Vincitore Premio COMEL 2018

Spazio COMEL Arte Contemporanea
Dall’ 8 al 23 giugno 2019
cura scientifica di Giorgio Agnisola

Nell’opera Platasonus, Sergey Filatov, rifacendosi alle sperimentazioni tra musica d’avanguardia e arti visive, con essenzialità costruttiva e originale e minimale tecnologia, utilizza l’alluminio come metallo sonoro, grazie all’azione percussiva di fili mossi da semplici congegni elettrici, recanti all’estremità piccoli batacchi. Il contrasto tra l’essenzialità funzionale della struttura e la suggestiva casualità degli effetti musicali si risolve in un senso di delicata, discreta e intimistica armonia, non scevra da una sottile e forse inquietante allusione alle possibili ibridazioni tra l’uomo e la macchina” dal verbale della giuria, ottobre 2018

Dopo essersi esibito ospite dell’artista franco-libanese Tarek Atoui presso l’Arsenale all’interno della alla 58° Biennale di Venezia “May you live in interesting times” a cura di Ralph Rugoff, Sergey Filatov, artista del suono, musicista, autore e sviluppatore di strumenti musicali e sculture sonore, si appresta a tornare in Italia per la sua personale presso lo Spazio COMEL Arte Contemporanea di Latina.

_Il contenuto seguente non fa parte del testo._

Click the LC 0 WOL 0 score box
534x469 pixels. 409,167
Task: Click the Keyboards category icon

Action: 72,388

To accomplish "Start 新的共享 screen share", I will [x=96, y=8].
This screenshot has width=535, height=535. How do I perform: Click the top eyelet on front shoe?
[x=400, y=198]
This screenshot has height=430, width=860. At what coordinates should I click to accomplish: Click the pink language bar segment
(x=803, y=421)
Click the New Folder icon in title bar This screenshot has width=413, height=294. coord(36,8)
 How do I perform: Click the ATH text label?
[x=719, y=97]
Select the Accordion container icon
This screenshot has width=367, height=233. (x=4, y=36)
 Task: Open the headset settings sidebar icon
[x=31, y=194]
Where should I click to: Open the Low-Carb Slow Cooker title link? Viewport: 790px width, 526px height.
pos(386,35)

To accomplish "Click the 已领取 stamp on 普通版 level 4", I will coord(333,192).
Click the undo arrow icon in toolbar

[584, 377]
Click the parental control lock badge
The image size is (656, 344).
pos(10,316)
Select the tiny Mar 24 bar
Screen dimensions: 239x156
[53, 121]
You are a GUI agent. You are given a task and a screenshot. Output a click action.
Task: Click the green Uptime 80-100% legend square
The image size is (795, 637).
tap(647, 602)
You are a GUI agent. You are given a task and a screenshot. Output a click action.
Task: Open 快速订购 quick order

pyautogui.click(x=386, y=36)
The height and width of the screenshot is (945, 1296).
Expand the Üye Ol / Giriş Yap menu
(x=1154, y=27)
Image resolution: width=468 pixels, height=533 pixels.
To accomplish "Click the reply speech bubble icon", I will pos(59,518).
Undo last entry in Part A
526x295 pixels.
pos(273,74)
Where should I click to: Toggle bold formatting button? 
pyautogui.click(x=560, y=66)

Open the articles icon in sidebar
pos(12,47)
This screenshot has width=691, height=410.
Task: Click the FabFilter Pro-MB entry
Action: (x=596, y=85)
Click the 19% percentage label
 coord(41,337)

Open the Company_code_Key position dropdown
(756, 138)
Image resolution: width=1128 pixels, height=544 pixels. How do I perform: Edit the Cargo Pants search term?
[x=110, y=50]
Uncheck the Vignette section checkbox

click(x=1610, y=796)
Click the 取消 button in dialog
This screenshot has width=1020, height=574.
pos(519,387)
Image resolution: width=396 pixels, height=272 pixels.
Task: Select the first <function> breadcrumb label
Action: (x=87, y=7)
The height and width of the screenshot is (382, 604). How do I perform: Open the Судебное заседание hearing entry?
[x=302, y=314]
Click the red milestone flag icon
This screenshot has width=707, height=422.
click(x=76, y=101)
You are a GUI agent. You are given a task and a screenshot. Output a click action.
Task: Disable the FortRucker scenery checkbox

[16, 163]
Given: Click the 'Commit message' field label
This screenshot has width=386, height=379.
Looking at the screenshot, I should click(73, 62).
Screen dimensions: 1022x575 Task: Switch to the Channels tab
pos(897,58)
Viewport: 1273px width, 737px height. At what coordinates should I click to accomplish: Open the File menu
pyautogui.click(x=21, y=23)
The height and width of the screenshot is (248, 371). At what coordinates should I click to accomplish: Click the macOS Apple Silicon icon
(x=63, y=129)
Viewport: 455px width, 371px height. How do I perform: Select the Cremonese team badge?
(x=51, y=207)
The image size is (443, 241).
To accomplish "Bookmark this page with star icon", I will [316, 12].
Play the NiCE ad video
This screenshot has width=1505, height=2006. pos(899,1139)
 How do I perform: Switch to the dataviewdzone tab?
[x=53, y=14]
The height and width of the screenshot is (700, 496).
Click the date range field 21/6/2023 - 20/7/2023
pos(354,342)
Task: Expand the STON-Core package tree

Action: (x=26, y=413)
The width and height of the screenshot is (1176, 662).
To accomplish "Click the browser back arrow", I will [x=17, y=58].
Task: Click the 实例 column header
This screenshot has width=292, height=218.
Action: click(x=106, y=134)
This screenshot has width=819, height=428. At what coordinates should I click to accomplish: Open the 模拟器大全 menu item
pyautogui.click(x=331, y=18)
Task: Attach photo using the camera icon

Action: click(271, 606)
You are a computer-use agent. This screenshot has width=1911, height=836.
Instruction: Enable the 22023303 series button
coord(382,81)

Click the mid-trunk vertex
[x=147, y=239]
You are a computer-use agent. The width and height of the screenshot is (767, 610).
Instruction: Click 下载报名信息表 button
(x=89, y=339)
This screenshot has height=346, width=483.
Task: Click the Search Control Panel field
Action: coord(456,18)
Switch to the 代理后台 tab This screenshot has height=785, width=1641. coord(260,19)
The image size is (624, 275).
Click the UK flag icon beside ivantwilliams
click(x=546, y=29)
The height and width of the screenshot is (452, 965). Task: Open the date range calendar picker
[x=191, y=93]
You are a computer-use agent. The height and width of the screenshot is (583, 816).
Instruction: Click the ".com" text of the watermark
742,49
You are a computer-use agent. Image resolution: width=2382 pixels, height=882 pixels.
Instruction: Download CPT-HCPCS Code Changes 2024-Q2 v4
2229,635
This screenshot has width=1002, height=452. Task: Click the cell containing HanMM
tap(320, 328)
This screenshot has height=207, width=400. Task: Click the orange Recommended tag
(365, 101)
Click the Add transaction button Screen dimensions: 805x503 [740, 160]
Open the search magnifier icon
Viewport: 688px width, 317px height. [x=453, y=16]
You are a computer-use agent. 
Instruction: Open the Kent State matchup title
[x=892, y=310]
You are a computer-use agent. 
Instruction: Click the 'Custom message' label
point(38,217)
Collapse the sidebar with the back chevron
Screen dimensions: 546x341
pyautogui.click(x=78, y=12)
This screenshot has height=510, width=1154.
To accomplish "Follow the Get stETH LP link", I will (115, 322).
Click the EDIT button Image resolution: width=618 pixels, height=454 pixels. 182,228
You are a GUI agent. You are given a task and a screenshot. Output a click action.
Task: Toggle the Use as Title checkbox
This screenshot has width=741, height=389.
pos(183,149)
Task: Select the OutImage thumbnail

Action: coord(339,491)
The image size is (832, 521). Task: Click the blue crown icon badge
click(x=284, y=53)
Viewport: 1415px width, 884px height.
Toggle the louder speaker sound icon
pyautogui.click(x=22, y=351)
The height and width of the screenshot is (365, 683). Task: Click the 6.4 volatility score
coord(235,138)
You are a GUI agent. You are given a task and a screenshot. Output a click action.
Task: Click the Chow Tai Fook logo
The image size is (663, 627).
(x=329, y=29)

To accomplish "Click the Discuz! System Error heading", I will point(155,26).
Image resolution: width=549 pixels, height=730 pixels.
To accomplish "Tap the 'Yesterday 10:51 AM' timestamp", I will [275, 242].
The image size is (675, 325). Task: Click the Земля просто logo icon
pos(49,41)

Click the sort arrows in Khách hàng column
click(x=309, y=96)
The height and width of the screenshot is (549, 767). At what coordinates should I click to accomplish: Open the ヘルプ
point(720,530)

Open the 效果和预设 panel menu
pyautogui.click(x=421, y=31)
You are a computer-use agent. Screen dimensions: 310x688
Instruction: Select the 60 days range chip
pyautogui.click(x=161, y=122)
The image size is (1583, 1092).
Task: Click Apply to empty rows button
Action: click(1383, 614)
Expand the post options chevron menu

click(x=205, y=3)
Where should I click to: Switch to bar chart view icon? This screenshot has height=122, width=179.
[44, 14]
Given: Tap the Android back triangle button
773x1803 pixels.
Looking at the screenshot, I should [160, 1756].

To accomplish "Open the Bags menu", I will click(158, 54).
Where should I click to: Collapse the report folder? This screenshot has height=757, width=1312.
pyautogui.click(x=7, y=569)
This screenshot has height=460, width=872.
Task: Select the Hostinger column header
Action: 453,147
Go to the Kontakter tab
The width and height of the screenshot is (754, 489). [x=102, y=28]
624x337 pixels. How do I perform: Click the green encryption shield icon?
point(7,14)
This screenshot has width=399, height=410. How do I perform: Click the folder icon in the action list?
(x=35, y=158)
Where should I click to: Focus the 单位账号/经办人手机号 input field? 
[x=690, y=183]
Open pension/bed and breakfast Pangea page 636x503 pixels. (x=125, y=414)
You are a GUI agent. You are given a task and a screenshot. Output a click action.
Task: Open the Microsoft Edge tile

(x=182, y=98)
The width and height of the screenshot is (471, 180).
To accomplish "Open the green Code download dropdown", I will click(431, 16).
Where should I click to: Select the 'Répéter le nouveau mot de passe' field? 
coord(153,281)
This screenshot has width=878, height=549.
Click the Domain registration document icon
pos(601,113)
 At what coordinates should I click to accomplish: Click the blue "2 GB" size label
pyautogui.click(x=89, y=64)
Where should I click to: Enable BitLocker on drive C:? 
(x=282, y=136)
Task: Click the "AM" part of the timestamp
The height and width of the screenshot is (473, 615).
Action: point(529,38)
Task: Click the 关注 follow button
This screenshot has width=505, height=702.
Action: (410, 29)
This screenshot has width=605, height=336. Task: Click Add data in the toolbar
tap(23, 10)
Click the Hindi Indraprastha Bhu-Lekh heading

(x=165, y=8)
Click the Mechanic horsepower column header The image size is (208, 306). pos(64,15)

SonoContour” sarà inaugurata sabato 8 giugno alla presenza del curatore scientifico Giorgio Agnisola, critico d’arte e scrittore, docente di arte sacra presso la Pontificia Facoltà Teologica dell’Italia Meridionale. In esposizione undici sculture sonore realizzate con materiali di recupero: sfruttando in maniera rivoluzionaria le proprietà acustiche degli oggetti, Sergey Filatov dona loro una seconda vita. Le sue sculture sonore nascono infatti da un’osservazione della natura e allo stesso tempo da una riorganizzazione del suono nello spazio attraverso un approccio olistico dell’arte contemporanea. Le sue opere dunque uniscono i principi della sound art all’arte cinetica, alla techno art e al riciclo.

Il titolo “SonoContour” richiama il concetto di circolarità del suono: non solo la circolarità e la ripetizione del movimento delle sculture di Sergey Filatov, ma un riferimento simbolico al movimento circolare delle energie, delle situazioni, delle epoche, di un ritorno a sé stessi sempre più arricchiti poiché, a ogni movimento, le esperienze e il sapere si stratificano ampliando gli orizzonti e la conoscenza.

Allo Spazio COMEL, Sergey Filatov ricreerà un vero e proprio ambiente sonoro, in cui lo spettatore potrà immergersi osservando il movimento delle sculture e i suoni prodotti utilizzando tecniche diverse elaborate grazie a uno studio approfondito della propagazione del suono nell’ambiente. L’artista russo sarà presente all’inaugurazione della mostra esibendosi in una performance dal vivo, nel corso della serata sarà inoltre presentato il catalogo multimediale della mostra.

Tra le opere in mostra anche Platosonus, vincitrice di “Armonie in Alluminio”, VII edizione del Premio COMEL Vanna Migliorin Arte Contemporanea.